In any case, ecosystem-based MSP and the integrated approach interpenetrate and are immanently linked, as is shown in analyses presented in the literature on the subject [11], [24] and [25]. Although the character CAL-101 manufacturer of the ecosystem approach defined in Baltic Sea principle 2 is rather narrow and refers mainly to the MSFD and good ecosystem
status, when viewed as an element of a wider purpose (i.e., all the principles), the understanding of the ecosystem approach seems to be more in line with the spirit of the Convention on Biological Diversity and the Malawi Principles [26], which is an understanding and interpretation of this category in the context of not only ecological, but also of economic and social aims [11], [24] and [27]. The HELCOM–VASAB Working Group on MSP
is striving to clarify these issues and has developed a first draft of guidelines on the application of the ecosystem approach in different planning phases [28]. The integrated approach is understood within Baltic Sea cooperation in accordance with the spirit of the principles in four dimensions: intersectoral integration, international integration, integration between different levels of governance (vertical coordination), and last, but not least, integration between sea and land. Research conducted in 2013 [18] indicate that BSR countries are at various MSP implementation stages selleck products (Fig. 3, Table 2). In Germany, formal, or legally binding, maritime spatial plans have been developed and implemented for territorial waters and the EEZ. In Finland, counties include territorial waters in their spatial plans, while in Sweden this has been done by four municipalities. MSP was tested in Poland, Lithuania, Latvia, and Estonia as
pilot plans, some of which also included cross-border dimensions [20] and [19]. Planners from Sweden and Finland have prepared a common cross-border pilot spatial plan covering the whole of the Bothnian Sea, and cooperative cross-border Rucaparib research buy spatial planning was tested by planners from Germany, Poland, and Sweden.

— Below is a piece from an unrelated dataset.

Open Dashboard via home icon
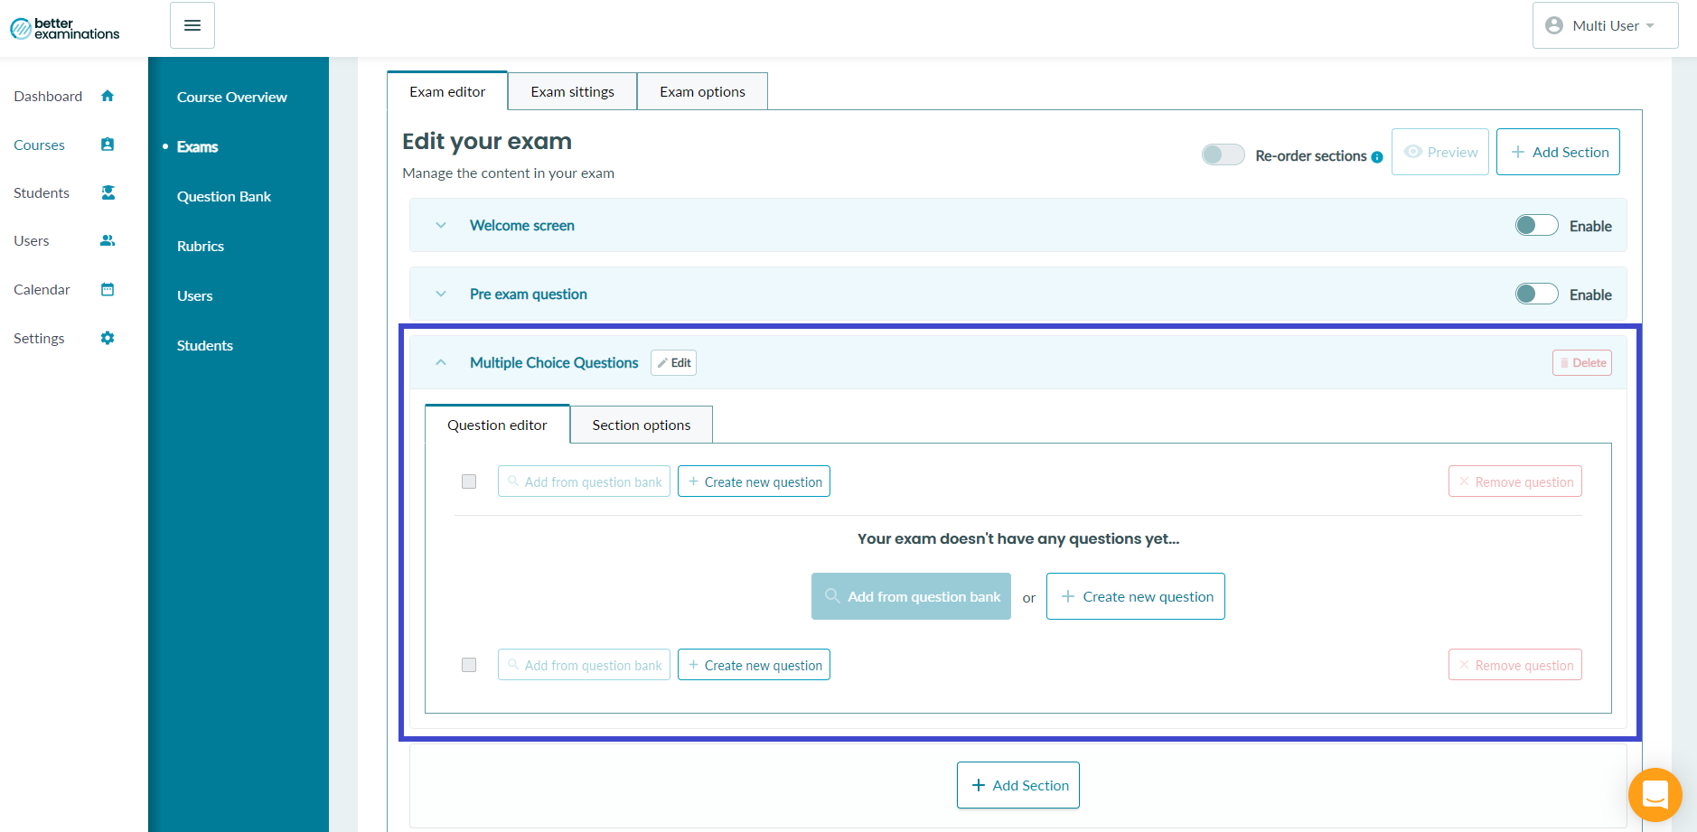Image resolution: width=1697 pixels, height=832 pixels. [108, 96]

Russia is at the inventory and mapping stage and is preparing for new legal solutions to allow for MSP. Sweden is in the final stages of adopting law for supralocal MSP. Lithuania and Estonia have used experience from the pilot plans, and now are preparing formal plans. Thanks to common projects, mainly the BaltSeaPlan and Plan Bothnia, the methodology of all these plans is quite similar, but with differences in the planning culture and in the composition of goals and objectives. Two documents were used to identify the elements which are the core of mutually coordinated MSP systems, i.e., planning sea areas that is cohesive throughout a sea basin. The draft directive [10] mentioned earlier and the VASAB report (elaborated within the framework of the Plan Bothnia project), named “Necessary common minimum requirements for Maritime Spatial Planning (MSP) in the Baltic Sea” [29].